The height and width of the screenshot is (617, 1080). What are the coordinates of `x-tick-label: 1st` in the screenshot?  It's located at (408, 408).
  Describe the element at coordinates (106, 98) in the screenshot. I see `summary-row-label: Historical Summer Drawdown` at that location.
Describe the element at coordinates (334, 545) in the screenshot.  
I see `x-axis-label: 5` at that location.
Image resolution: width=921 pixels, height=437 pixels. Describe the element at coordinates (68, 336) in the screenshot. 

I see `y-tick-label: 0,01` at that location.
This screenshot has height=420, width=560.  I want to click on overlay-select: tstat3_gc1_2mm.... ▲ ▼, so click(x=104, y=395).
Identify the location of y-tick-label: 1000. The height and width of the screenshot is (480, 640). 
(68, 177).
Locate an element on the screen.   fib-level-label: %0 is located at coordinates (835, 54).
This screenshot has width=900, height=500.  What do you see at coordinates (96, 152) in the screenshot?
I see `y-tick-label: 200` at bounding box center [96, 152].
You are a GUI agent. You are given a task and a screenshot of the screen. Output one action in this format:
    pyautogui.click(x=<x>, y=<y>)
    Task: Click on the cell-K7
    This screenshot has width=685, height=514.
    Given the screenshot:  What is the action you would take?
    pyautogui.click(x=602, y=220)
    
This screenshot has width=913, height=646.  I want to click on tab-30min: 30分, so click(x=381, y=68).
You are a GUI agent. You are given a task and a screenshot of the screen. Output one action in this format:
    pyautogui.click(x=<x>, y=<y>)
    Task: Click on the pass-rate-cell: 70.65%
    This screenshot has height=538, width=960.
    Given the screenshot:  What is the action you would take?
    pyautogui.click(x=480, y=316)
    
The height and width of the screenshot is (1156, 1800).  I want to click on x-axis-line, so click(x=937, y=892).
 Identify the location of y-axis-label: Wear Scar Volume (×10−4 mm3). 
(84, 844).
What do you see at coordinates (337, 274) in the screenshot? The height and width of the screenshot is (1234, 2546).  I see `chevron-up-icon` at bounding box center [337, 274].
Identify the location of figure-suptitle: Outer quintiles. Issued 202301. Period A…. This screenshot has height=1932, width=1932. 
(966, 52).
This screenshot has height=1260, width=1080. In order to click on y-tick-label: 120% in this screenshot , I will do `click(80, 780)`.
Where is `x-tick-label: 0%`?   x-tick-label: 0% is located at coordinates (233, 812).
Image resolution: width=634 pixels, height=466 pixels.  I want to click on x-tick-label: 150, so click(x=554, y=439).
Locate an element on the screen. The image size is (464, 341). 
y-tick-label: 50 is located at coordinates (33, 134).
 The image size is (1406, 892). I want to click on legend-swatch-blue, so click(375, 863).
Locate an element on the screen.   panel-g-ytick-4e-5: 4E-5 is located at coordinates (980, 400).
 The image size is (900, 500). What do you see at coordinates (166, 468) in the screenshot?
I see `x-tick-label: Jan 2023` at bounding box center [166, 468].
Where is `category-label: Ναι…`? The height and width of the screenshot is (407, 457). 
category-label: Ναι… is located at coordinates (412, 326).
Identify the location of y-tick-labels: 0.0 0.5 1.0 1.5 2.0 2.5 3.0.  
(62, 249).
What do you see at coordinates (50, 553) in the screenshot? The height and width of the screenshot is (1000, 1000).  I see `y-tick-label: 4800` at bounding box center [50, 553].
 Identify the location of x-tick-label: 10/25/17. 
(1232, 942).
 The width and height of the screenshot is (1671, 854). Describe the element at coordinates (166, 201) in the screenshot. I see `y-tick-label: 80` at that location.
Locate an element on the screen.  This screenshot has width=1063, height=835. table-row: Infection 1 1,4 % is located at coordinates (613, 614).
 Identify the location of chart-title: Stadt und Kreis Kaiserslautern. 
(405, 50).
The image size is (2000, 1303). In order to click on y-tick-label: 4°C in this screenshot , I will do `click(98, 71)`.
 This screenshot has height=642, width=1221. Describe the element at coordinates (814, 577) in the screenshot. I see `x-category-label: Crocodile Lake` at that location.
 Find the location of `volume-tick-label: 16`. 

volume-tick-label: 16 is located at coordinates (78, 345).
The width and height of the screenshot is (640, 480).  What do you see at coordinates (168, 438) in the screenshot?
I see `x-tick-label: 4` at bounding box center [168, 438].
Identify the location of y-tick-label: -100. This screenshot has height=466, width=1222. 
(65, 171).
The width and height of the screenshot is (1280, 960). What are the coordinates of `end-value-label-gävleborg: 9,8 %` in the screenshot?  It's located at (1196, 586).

● What you need to do:
Extract each line of the items above that contains the string "cell", treating uppercase and lowercase as different.

● Task output:
    Task: Click on the cell-K7
    Task: Click on the pass-rate-cell: 70.65%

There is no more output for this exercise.